もっとヘンなのは、冷蔵庫を開けて、中を見ながらヘラヘラと笑っていたりとか・・・(事情通)
そんなある日、ふとしたきっかけで焼きりんごと言うものが、あると言う事を知ったんですよ。
サラリーマンだった父親が、会社の研修らしきもので、海外へ行ったことがあったんです。
そのときの食事で食べたのだと・・・。 とても美味しかったと・・・。
詳しく聞いていくうちに・・・
『これだ!』
食べたい! 作ろう! なぜか作れると思ったんです。
料理などしない父ですが、感激して作り方を聞いてきたんです。
その説明は、記憶ではこんなかんじだったのでは・・・
「りんごの芯をくりぬいて、その中にバターと砂糖を入れてホイルに包んでオーブンで焼く」・・・(多分・・)
早速、りんごを買ってきたのか、家にあってのかは忘れましたが、用意して、芯をくりぬいて、
バターがなかったのでマーガリンと砂糖を入れて、作ったんです。
すると、今思えば笑っちゃうんですが、芯を全部くりぬいちゃってるから、
溶けたマーガリンがりんごの底からぜんぶ漏れてしまって、ホイルを空けた時にドローッと外にこぼれちゃうんですよ。
当時は、そんな事は全く気にしないで、いつものように、一人で食べて喜んでいたわけなんです。
ウルトラマン・仮面ライダー・正義の味方大好き世代の彼は、毎日テレビを見ていたんです。

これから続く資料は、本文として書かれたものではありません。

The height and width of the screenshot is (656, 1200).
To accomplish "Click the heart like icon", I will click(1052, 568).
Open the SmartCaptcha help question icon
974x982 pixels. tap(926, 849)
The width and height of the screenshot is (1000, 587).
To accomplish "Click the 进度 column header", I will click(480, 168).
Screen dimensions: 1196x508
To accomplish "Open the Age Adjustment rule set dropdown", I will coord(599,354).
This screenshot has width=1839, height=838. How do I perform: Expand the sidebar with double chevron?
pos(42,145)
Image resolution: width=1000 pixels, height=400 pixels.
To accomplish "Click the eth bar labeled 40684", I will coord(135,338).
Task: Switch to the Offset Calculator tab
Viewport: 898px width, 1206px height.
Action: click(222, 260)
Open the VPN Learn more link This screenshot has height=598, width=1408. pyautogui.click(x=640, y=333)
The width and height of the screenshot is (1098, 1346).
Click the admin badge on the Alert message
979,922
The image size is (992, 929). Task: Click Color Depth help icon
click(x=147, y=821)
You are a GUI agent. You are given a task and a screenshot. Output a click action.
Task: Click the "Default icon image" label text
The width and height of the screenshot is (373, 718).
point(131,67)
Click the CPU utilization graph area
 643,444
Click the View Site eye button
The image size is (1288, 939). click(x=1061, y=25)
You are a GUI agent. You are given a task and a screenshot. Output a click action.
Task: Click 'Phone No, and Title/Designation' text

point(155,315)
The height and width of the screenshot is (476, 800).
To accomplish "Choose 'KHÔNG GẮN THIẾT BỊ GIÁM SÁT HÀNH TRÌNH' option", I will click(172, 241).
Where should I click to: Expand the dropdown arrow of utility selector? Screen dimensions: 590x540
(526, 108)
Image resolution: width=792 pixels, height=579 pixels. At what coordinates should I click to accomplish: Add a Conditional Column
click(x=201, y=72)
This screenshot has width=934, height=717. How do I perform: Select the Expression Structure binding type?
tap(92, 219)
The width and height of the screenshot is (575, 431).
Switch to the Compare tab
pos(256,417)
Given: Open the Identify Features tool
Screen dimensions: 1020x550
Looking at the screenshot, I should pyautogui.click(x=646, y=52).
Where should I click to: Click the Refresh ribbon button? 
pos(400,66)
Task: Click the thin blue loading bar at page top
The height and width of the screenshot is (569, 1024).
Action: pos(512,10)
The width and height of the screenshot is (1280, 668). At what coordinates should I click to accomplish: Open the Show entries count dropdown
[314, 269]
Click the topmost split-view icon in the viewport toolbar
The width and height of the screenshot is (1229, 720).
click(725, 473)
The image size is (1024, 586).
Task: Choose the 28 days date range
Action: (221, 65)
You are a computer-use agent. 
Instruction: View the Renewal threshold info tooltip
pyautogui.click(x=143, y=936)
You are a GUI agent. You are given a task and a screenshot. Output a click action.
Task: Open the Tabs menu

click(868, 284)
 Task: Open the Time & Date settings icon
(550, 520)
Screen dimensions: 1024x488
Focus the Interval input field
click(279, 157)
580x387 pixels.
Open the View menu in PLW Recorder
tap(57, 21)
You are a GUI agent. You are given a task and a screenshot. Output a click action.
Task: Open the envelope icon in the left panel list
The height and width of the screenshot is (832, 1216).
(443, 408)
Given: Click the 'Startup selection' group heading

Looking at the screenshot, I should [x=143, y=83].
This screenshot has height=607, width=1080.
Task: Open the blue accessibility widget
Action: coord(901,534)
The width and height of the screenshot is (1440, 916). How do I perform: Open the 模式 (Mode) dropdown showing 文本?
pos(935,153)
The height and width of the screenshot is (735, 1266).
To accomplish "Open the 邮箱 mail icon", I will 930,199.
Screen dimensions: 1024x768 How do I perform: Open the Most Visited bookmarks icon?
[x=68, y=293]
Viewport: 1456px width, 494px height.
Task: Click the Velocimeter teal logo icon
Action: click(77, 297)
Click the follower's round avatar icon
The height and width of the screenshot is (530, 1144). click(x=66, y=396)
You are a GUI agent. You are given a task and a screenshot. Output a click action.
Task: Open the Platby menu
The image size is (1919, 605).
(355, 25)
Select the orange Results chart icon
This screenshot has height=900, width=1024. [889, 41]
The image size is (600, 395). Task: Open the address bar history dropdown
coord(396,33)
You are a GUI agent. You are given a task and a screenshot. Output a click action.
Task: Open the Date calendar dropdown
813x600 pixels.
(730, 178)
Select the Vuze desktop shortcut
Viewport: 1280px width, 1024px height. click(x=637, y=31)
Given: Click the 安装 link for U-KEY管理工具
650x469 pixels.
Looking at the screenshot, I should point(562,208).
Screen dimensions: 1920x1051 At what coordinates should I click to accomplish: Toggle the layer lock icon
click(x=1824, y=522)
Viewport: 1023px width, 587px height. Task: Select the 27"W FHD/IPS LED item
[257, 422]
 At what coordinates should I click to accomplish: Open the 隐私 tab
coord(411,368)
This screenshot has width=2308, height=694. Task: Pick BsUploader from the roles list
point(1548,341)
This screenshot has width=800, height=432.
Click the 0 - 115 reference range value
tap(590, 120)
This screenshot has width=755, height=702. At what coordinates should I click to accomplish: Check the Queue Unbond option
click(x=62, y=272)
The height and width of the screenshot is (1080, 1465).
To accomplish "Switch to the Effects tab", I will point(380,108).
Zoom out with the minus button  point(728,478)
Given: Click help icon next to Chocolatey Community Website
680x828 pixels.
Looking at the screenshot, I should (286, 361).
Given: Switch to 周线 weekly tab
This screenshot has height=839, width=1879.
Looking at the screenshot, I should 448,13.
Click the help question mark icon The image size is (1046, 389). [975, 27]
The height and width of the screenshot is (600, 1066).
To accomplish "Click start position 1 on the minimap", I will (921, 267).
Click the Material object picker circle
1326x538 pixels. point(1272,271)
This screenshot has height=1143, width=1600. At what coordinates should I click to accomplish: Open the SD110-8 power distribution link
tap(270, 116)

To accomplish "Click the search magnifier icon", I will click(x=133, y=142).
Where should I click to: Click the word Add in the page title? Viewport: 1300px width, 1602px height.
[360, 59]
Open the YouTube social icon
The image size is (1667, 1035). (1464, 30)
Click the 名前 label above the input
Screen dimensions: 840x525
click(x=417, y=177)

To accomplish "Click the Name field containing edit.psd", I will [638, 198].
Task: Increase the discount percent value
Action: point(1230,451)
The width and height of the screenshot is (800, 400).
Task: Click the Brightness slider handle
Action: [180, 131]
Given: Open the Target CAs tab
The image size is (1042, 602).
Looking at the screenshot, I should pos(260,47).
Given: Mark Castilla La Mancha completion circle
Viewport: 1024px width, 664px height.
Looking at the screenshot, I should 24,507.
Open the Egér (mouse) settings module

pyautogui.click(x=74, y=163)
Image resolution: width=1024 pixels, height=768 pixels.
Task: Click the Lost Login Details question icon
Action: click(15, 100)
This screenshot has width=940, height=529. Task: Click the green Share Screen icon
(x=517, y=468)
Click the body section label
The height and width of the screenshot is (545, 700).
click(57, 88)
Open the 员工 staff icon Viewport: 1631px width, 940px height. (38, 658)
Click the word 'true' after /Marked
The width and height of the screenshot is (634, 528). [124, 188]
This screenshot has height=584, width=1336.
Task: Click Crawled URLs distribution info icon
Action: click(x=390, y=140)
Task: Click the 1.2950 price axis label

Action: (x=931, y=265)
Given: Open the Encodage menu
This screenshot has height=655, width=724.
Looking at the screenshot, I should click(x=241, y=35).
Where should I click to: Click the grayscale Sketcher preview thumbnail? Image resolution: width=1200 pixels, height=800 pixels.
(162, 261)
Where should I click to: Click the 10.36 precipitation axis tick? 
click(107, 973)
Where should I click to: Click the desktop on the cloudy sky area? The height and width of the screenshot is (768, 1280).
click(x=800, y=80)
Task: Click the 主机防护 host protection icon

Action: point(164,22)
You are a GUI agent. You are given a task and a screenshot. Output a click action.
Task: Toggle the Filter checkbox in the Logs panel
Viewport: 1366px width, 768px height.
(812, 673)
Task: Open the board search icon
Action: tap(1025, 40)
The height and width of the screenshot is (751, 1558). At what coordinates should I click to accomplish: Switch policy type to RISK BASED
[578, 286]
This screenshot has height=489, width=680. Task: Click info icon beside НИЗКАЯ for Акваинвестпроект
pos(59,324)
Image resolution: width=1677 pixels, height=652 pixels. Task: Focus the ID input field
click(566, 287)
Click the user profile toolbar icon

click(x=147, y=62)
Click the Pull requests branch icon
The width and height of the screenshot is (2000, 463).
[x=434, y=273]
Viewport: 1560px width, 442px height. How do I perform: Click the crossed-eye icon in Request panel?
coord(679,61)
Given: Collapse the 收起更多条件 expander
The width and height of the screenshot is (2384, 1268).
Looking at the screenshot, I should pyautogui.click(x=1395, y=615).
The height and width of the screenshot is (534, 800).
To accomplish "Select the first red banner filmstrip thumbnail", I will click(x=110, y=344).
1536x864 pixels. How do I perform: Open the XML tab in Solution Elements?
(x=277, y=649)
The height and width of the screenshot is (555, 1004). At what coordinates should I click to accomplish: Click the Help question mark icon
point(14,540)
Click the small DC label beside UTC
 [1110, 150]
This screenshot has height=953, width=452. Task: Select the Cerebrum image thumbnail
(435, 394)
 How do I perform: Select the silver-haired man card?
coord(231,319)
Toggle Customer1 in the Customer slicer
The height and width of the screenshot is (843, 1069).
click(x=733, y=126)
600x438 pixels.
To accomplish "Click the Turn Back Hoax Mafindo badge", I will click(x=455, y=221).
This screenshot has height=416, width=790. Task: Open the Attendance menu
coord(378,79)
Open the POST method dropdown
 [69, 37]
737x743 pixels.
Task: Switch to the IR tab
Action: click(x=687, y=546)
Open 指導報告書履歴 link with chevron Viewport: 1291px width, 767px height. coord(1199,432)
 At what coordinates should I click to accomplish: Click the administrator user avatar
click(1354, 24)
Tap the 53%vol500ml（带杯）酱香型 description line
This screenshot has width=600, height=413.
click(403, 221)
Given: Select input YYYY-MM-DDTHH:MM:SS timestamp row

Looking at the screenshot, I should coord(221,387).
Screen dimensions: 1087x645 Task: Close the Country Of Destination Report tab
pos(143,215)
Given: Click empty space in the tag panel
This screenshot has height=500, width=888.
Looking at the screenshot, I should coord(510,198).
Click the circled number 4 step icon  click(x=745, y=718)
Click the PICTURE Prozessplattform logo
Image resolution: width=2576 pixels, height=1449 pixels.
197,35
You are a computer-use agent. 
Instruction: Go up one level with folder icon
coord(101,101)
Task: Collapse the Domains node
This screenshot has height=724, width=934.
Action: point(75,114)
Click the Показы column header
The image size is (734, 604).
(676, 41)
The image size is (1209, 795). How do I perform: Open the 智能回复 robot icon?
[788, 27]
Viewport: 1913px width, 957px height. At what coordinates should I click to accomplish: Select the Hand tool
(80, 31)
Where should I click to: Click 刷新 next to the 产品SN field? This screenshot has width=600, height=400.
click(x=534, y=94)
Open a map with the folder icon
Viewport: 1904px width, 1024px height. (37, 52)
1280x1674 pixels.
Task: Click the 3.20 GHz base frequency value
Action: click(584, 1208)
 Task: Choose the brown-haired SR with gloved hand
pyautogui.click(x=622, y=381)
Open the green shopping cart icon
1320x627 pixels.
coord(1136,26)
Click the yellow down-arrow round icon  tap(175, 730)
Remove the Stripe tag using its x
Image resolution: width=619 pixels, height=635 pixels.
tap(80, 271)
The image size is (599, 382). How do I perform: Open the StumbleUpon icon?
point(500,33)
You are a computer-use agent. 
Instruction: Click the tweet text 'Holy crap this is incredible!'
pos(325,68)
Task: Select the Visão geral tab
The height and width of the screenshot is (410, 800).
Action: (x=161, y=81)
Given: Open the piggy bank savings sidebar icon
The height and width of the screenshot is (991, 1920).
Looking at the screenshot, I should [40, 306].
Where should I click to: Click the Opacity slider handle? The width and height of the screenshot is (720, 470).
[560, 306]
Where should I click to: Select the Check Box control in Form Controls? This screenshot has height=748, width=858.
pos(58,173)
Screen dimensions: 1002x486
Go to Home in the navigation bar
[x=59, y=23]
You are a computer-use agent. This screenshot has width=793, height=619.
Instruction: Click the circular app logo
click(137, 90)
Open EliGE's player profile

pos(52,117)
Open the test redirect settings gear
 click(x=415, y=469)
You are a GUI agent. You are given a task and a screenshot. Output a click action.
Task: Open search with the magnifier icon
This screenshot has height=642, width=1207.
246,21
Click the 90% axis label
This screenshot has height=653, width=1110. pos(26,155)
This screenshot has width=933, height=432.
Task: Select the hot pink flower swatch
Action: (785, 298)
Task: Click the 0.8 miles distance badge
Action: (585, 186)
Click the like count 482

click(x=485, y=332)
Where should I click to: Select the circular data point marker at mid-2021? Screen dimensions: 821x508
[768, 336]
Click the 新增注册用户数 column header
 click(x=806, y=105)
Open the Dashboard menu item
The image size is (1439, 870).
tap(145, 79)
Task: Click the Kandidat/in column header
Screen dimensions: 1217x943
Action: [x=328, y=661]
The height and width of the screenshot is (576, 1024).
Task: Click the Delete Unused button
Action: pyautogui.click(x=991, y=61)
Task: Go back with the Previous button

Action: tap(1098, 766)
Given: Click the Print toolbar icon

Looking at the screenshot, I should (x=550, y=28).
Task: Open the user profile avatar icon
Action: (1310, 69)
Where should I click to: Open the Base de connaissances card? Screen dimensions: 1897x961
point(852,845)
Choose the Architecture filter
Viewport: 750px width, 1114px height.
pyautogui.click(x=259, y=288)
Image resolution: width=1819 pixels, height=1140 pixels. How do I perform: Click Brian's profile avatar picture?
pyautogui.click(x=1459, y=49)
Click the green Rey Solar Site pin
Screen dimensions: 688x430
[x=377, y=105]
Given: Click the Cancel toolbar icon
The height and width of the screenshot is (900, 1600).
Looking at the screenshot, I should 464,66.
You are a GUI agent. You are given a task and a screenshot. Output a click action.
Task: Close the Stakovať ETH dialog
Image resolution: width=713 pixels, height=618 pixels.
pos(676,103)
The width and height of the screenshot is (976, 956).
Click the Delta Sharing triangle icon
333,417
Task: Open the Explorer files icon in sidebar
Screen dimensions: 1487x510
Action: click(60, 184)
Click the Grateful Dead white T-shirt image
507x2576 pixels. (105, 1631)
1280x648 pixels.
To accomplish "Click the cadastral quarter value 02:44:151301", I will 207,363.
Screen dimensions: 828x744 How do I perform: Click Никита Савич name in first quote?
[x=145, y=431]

ある時、♪ハウスバーモントカレーだよ~♪ りんごとハチミツとろ~り♪・・・・・・
「ピンッ」ときた!
『これだ!』
思いついたらすぐやらないと気がすまない、砂糖を蜂蜜に変えて作ったら・・・
「おいしいじゃん!」 そしてバターも買ってもらって作ってましたよ。
アレこそ、バカの一つ覚えですよ、何十回作ったか・・・。
そして例のごとく、冷蔵庫を開けてヘラヘラ笑っていた時のこと、奥の方になにやら小さな箱が・・・ その箱にはこう書かれていたんですよ、
《小岩井レーズンアンドバター》 (当時流行っていた)
『これだ!』
即、実行です。マーガリンからバター、蜂蜜、そして、レーズンアンドバターに出世した、 「我、愛しの焼きりんご」。
絶対に、美味しいだろうと食べたんですよ、ひとくち・・ひとくち・・・・ しかし・・・あまり・・・美味しくない・・・
どういう訳か、もうこれ以上食べようという気がしない・・・。
彼はもう飽き飽きしていたんですね、 焼きりんごに・・。
そして彼は、初めてこう言ったんですよ、
「おかーさーん!これあげる!」
なんという餓鬼だ! 自分が飽きたものをひとにあげるとは・・・
そして、いつものようにテレビの前に座りました。
すると、台所のほうで母の声が聞えた。